Stored data

--

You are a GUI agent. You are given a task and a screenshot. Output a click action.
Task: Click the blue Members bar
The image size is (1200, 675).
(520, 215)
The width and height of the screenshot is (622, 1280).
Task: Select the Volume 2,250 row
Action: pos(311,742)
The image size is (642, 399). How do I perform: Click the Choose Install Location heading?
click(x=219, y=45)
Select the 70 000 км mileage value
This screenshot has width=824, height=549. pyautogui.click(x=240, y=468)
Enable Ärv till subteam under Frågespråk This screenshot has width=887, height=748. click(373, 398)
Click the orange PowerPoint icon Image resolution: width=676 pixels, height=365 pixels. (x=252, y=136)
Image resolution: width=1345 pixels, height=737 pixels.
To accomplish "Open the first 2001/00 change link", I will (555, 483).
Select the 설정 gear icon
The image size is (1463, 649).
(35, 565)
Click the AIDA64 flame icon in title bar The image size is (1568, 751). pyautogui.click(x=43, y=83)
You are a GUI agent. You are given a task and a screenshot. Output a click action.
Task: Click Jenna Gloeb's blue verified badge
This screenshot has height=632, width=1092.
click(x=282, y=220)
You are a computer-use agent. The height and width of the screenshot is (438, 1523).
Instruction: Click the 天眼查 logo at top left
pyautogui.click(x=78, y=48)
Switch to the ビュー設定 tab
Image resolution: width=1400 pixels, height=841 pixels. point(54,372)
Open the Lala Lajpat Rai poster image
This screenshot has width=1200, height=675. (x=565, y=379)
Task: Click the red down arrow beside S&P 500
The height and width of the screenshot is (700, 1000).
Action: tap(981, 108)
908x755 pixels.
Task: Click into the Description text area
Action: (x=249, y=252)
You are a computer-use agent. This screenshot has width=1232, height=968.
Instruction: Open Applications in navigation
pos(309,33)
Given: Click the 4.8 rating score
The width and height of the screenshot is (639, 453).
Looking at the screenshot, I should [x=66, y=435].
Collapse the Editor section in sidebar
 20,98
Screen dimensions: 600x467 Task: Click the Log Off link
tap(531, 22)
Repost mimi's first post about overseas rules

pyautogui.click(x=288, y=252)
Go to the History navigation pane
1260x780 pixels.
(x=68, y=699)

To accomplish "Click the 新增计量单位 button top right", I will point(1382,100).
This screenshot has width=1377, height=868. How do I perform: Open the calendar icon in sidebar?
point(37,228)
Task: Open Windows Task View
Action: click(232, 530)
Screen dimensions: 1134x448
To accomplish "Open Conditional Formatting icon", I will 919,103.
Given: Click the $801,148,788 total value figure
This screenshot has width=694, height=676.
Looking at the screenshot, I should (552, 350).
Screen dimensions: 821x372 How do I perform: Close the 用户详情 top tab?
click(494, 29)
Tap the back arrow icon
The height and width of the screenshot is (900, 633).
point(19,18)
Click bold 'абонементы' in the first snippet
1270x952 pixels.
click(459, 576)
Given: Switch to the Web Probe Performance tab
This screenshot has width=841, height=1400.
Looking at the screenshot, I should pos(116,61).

--

**What you should do:**
The answer should be exactly the lines from the one that contains "1270x952 pixels." through the end of the entries, both ends included, and nothing besides.

**Solution to the exercise:**
1270x952 pixels.
click(459, 576)
Given: Switch to the Web Probe Performance tab
This screenshot has width=841, height=1400.
Looking at the screenshot, I should pos(116,61).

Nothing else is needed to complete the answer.